Directive
Copy the rows below, replacing "Instruction:" with "Command:" and keeping everything else the same.

++++++++++

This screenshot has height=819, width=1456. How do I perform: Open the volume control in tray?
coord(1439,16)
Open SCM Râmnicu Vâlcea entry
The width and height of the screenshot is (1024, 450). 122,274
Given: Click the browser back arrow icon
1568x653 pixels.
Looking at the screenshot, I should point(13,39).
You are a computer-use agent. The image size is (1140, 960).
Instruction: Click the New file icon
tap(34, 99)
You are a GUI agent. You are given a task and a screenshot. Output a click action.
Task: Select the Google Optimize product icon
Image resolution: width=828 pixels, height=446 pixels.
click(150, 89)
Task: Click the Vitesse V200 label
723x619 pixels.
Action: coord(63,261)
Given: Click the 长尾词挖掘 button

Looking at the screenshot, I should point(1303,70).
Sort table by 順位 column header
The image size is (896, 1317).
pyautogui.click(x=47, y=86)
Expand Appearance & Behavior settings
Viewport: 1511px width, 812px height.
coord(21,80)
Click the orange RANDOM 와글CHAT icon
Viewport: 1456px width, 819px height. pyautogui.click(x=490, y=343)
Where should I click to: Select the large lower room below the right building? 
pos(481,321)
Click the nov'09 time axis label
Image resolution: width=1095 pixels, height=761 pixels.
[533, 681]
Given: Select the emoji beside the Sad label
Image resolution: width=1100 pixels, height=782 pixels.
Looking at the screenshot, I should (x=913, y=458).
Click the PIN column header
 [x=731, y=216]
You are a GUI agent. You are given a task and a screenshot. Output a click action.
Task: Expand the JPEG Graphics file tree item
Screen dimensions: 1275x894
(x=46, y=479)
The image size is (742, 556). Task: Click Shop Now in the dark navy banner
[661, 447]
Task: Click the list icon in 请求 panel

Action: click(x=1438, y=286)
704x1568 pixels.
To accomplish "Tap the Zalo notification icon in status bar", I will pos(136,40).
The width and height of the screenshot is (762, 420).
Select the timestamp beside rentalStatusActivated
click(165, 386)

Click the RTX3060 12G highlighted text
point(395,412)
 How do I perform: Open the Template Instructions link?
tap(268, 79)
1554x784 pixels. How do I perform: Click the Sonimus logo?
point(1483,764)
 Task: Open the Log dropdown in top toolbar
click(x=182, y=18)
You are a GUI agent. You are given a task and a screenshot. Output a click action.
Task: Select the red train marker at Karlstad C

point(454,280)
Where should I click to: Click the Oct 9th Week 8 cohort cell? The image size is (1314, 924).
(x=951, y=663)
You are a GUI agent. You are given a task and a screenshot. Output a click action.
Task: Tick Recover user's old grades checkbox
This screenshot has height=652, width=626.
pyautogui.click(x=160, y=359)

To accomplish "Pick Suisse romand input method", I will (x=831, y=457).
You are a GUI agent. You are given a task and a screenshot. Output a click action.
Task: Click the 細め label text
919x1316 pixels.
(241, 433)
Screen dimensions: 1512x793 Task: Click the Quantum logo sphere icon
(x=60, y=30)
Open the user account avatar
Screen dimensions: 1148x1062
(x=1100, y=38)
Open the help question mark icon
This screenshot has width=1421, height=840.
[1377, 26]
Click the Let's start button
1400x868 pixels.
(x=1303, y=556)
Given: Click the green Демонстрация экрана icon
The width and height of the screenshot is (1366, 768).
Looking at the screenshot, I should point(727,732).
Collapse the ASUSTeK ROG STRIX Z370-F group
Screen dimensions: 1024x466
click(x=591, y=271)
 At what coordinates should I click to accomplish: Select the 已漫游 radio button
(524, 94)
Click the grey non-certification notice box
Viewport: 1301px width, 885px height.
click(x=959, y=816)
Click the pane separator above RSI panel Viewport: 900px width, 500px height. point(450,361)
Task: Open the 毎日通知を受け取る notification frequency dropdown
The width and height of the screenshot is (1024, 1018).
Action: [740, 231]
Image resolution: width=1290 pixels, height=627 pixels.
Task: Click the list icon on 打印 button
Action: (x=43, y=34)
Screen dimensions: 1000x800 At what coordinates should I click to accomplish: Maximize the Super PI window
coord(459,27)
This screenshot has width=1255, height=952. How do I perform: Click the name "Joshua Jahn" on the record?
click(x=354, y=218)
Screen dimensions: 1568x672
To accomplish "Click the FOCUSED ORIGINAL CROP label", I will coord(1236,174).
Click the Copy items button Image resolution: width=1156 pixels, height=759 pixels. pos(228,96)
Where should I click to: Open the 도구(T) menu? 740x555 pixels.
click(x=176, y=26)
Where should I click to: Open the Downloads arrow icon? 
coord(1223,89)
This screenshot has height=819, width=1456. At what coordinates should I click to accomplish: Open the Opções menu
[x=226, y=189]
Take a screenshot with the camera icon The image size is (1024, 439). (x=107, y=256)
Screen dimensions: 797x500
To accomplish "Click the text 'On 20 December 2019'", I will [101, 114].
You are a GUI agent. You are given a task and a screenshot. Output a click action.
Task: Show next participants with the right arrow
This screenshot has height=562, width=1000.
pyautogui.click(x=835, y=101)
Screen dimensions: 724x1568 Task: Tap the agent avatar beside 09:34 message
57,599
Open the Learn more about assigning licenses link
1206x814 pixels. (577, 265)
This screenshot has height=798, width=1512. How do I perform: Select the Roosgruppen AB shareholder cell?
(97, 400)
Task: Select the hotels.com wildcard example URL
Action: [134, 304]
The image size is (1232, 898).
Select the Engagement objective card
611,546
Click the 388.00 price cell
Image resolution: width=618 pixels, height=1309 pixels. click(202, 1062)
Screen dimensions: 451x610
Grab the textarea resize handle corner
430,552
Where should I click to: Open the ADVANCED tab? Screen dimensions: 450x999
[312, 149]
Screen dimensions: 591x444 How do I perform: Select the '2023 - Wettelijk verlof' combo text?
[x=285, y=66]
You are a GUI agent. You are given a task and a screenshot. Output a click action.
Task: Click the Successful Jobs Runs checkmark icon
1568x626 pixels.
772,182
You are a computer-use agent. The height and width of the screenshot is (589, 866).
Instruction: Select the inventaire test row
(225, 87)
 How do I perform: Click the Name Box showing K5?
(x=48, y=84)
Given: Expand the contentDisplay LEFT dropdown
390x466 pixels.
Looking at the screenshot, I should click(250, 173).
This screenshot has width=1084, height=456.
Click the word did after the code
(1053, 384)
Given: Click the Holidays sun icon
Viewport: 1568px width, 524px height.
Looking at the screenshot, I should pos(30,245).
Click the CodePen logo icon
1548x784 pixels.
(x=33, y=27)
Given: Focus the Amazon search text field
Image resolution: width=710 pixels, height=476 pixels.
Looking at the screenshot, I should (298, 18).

++++++++++

Final result
This screenshot has height=819, width=1456. How do I perform: Open the volume control in tray?
coord(1439,16)
Open SCM Râmnicu Vâlcea entry
The width and height of the screenshot is (1024, 450). 122,274
Given: Click the browser back arrow icon
1568x653 pixels.
Looking at the screenshot, I should point(13,39).
You are a computer-use agent. The image size is (1140, 960).
Command: Click the New file icon
tap(34, 99)
You are a GUI agent. You are given a task and a screenshot. Output a click action.
Task: Select the Google Optimize product icon
Image resolution: width=828 pixels, height=446 pixels.
click(150, 89)
Task: Click the Vitesse V200 label
723x619 pixels.
Action: coord(63,261)
Given: Click the 长尾词挖掘 button

Looking at the screenshot, I should point(1303,70).
Sort table by 順位 column header
The image size is (896, 1317).
pyautogui.click(x=47, y=86)
Expand Appearance & Behavior settings
Viewport: 1511px width, 812px height.
coord(21,80)
Click the orange RANDOM 와글CHAT icon
Viewport: 1456px width, 819px height. pyautogui.click(x=490, y=343)
Where should I click to: Select the large lower room below the right building? 
pos(481,321)
Click the nov'09 time axis label
Image resolution: width=1095 pixels, height=761 pixels.
[533, 681]
Given: Select the emoji beside the Sad label
Image resolution: width=1100 pixels, height=782 pixels.
Looking at the screenshot, I should (x=913, y=458).
Click the PIN column header
 [x=731, y=216]
You are a GUI agent. You are given a task and a screenshot. Output a click action.
Task: Expand the JPEG Graphics file tree item
Screen dimensions: 1275x894
(x=46, y=479)
The image size is (742, 556). Task: Click Shop Now in the dark navy banner
[661, 447]
Task: Click the list icon in 请求 panel

Action: click(x=1438, y=286)
704x1568 pixels.
To accomplish "Tap the Zalo notification icon in status bar", I will pos(136,40).
The width and height of the screenshot is (762, 420).
Select the timestamp beside rentalStatusActivated
click(165, 386)

Click the RTX3060 12G highlighted text
point(395,412)
 How do I perform: Open the Template Instructions link?
tap(268, 79)
1554x784 pixels. How do I perform: Click the Sonimus logo?
point(1483,764)
 Task: Open the Log dropdown in top toolbar
click(x=182, y=18)
You are a GUI agent. You are given a task and a screenshot. Output a click action.
Task: Select the red train marker at Karlstad C

point(454,280)
Where should I click to: Click the Oct 9th Week 8 cohort cell? The image size is (1314, 924).
(x=951, y=663)
You are a GUI agent. You are given a task and a screenshot. Output a click action.
Task: Tick Recover user's old grades checkbox
This screenshot has height=652, width=626.
pyautogui.click(x=160, y=359)

To accomplish "Pick Suisse romand input method", I will (x=831, y=457).
You are a GUI agent. You are given a task and a screenshot. Output a click action.
Task: Click the 細め label text
919x1316 pixels.
(241, 433)
Screen dimensions: 1512x793 Task: Click the Quantum logo sphere icon
(x=60, y=30)
Open the user account avatar
Screen dimensions: 1148x1062
(x=1100, y=38)
Open the help question mark icon
This screenshot has width=1421, height=840.
[1377, 26]
Click the Let's start button
1400x868 pixels.
(x=1303, y=556)
Given: Click the green Демонстрация экрана icon
The width and height of the screenshot is (1366, 768).
Looking at the screenshot, I should point(727,732).
Collapse the ASUSTeK ROG STRIX Z370-F group
Screen dimensions: 1024x466
click(x=591, y=271)
 At what coordinates should I click to accomplish: Select the 已漫游 radio button
(524, 94)
Click the grey non-certification notice box
Viewport: 1301px width, 885px height.
click(x=959, y=816)
Click the pane separator above RSI panel Viewport: 900px width, 500px height. point(450,361)
Task: Open the 毎日通知を受け取る notification frequency dropdown
The width and height of the screenshot is (1024, 1018).
Action: [740, 231]
Image resolution: width=1290 pixels, height=627 pixels.
Task: Click the list icon on 打印 button
Action: (x=43, y=34)
Screen dimensions: 1000x800 At what coordinates should I click to accomplish: Maximize the Super PI window
coord(459,27)
This screenshot has width=1255, height=952. How do I perform: Click the name "Joshua Jahn" on the record?
click(x=354, y=218)
Screen dimensions: 1568x672
To accomplish "Click the FOCUSED ORIGINAL CROP label", I will coord(1236,174).
Click the Copy items button Image resolution: width=1156 pixels, height=759 pixels. pos(228,96)
Where should I click to: Open the 도구(T) menu? 740x555 pixels.
click(x=176, y=26)
Where should I click to: Open the Downloads arrow icon? 
coord(1223,89)
This screenshot has height=819, width=1456. At what coordinates should I click to accomplish: Open the Opções menu
[x=226, y=189]
Take a screenshot with the camera icon The image size is (1024, 439). (x=107, y=256)
Screen dimensions: 797x500
To accomplish "Click the text 'On 20 December 2019'", I will [101, 114].
You are a GUI agent. You are given a task and a screenshot. Output a click action.
Task: Show next participants with the right arrow
This screenshot has height=562, width=1000.
pyautogui.click(x=835, y=101)
Screen dimensions: 724x1568 Task: Tap the agent avatar beside 09:34 message
57,599
Open the Learn more about assigning licenses link
1206x814 pixels. (577, 265)
This screenshot has height=798, width=1512. How do I perform: Select the Roosgruppen AB shareholder cell?
(97, 400)
Task: Select the hotels.com wildcard example URL
Action: [134, 304]
The image size is (1232, 898).
Select the Engagement objective card
611,546
Click the 388.00 price cell
Image resolution: width=618 pixels, height=1309 pixels. click(202, 1062)
Screen dimensions: 451x610
Grab the textarea resize handle corner
430,552
Where should I click to: Open the ADVANCED tab? Screen dimensions: 450x999
[312, 149]
Screen dimensions: 591x444 How do I perform: Select the '2023 - Wettelijk verlof' combo text?
[x=285, y=66]
You are a GUI agent. You are given a task and a screenshot. Output a click action.
Task: Click the Successful Jobs Runs checkmark icon
1568x626 pixels.
772,182
You are a computer-use agent. The height and width of the screenshot is (589, 866).
Command: Select the inventaire test row
(225, 87)
 How do I perform: Click the Name Box showing K5?
(x=48, y=84)
Given: Expand the contentDisplay LEFT dropdown
390x466 pixels.
Looking at the screenshot, I should click(250, 173).
This screenshot has width=1084, height=456.
Click the word did after the code
(1053, 384)
Given: Click the Holidays sun icon
Viewport: 1568px width, 524px height.
Looking at the screenshot, I should pos(30,245).
Click the CodePen logo icon
1548x784 pixels.
(x=33, y=27)
Given: Focus the Amazon search text field
Image resolution: width=710 pixels, height=476 pixels.
Looking at the screenshot, I should (298, 18).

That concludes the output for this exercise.